Kerberos-Vulnerabilitäten sind spezifische Schwachstellen oder Designmängel im Kerberos-Authentifizierungsprotokoll oder dessen Implementierungen, welche Angreifern erlauben, die Sicherheitsziele des Systems zu unterlaufen. Diese Defekte können von Problemen mit der Schlüsselverwaltung, fehlerhaften Zeitstempeln bis hin zu Angriffen auf die Ticket-Vergabestelle reichen.
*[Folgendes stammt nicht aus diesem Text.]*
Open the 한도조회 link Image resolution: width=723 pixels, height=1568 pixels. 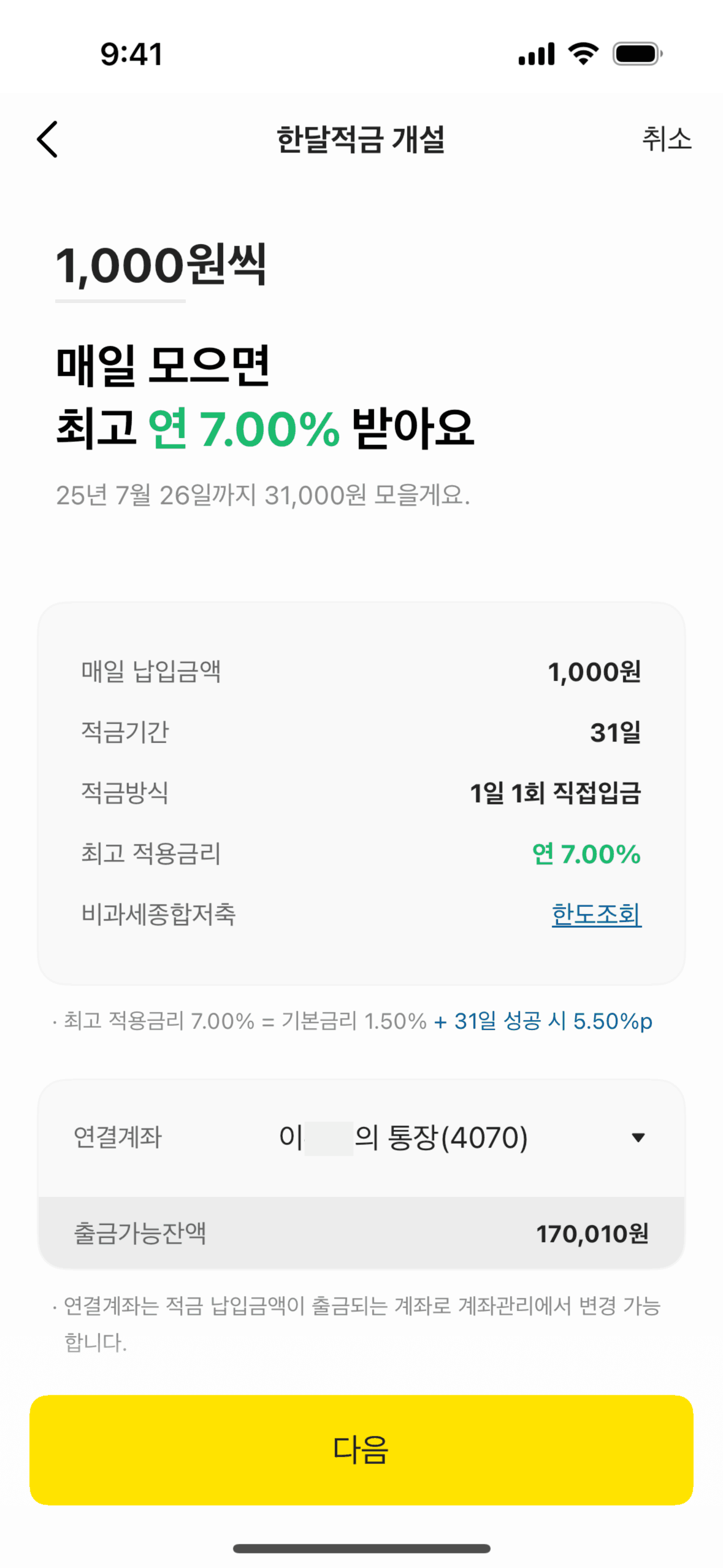596,914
Die Ausnutzung solcher Mängel kann zur Kompromittierung von Sitzungsschlüsseln oder zur Erlangung von unautorisiertem Zugriff auf Netzwerkdienste führen.
Angriff
Ein bekanntes Beispiel ist der Kerberoasting-Angriff, bei dem Angreifer Service-Ticket-Verschlüsselungen offline knacken, um Service-Kontopasswörter zu ermitteln.
Schwachstelle
Die Anfälligkeit resultiert oft aus der Komplexität des Protokolls oder der fehlerhaften Konfiguration der beteiligten Serverkomponenten.
Etymologie
Die Zusammensetzung aus dem Namen des Protokolls „Kerberos“ und dem Begriff „Vulnerabilität“, der eine Anfälligkeit für Schädigung oder Ausnutzung beschreibt, kennzeichnet diese spezifischen Sicherheitsmängel.